Northeastern (46th Annual) and North-Central (45th Annual) Joint Meeting (2022 March 2011)
Paper No. 71-4
Presentation Time: 1:30 PM-5:30 PM

TRACES IN DARK SAND: GEOPHYSICAL ANALYSIS OF BURIED VERTEBRATE TRACKS

DARROW, Justin, Department of Biology, Temple University, Philadelphia, PA 19122, tub48400@temple.edu and BUYNEVICH, Ilya V., Earth and Environmental Science, Temple University, Philadelphia, PA 19122

In coarse-grained media, recognition of vertebrate tracks in plan-view and cross-section has been a challenge, especially in dry unconsolidated sands.
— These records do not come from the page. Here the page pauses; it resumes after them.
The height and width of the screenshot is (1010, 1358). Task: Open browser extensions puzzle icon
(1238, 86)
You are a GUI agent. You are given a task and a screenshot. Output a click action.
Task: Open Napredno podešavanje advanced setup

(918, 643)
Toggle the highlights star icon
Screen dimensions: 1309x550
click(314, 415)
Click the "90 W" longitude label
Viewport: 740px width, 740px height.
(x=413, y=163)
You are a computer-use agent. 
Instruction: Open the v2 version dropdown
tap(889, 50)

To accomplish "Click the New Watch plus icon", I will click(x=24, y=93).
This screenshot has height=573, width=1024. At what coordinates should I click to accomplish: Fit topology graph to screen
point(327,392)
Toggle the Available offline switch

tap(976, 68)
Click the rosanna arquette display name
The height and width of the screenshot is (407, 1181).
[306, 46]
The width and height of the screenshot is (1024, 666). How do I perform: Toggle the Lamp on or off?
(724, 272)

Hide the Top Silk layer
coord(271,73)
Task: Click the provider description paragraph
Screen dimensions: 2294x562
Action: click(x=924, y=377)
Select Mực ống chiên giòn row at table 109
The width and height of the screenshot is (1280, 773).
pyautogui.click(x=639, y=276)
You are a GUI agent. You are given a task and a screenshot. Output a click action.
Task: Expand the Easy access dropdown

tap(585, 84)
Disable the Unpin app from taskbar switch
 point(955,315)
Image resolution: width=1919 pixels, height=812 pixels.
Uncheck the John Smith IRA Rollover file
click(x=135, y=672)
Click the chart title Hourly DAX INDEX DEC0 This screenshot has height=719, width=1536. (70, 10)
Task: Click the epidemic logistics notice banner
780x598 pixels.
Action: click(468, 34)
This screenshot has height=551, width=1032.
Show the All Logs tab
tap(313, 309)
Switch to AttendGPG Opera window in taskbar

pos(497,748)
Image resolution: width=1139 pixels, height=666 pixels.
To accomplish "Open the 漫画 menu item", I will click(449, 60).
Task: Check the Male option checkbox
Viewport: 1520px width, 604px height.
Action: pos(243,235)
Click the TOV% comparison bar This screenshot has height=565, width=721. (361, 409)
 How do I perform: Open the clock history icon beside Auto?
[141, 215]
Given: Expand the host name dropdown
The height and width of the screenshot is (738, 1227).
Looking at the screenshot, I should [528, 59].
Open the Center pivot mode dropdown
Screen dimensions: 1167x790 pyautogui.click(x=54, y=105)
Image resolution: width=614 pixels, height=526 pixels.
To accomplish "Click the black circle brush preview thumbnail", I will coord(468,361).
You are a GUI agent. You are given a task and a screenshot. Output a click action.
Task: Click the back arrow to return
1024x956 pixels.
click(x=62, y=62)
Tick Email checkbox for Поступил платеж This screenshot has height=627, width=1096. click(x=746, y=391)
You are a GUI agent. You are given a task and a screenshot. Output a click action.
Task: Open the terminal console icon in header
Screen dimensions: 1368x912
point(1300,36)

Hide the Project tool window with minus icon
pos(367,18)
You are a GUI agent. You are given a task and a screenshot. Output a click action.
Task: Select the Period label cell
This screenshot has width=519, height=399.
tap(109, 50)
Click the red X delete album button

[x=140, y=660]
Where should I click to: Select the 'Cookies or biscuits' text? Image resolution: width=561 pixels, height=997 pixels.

In many coastal and aeolian environments, distinct lithological anomalies, such as heavy-mineral concentrations (HMCs), form as a density lag during periods of storms and deflation by wind. Prior to their burial by background quartz-rich sand, HMCs serve as tracking surfaces and often accentuate vertebrate and large invertebrate tracks due to their darker color. During post-storm periods or intervals of non-deposition, surficial heavy-mineral concentrations may. In cross-sectional view, even thin HMCs (< 3 mm) are useful in delineating the morphology of biogenic structures. Because many HMCs are enriched in magnetite and paramagnetic minerals, low-field magnetic susceptibility (MS) method was tested to assess its potential in detecting and mapping buried vertebrate (cervid) tracks and smaller structures in the laboratory. With millimeter-scale sensitivity, bulk MS readings decreased markedly from magnetite-enriched near-surface (1-2 mm deep) laminae to quartz-rich track fill, dropping from >400 to <20 (x10-5 SI), respectively. Both 2D and 3D surveys of 2-10-cm-long structures helped constrain key track parameters, including their location, lateral extent, depth, and morphology. For deeply buried HMC-defined tracks (>2 cm deep), a high-frequency ground-penetrating radar (GPR) revealed buried structures as prominent subsurface reflections, which are the result of sharp dielectric contrast between the enriched and background sands. This study demonstrates the potential of using the GPR electromagnetic pulses in the frequency range of 800-2300 MHz for detecting and mapping buried biogenic structures. Future field and laboratory experiments will focus on correlating the degree of heavy mineral enrichment with the magnitude of MS response and the amplitude of the GPR signal, in order to improve the detection of buried biogenic structures.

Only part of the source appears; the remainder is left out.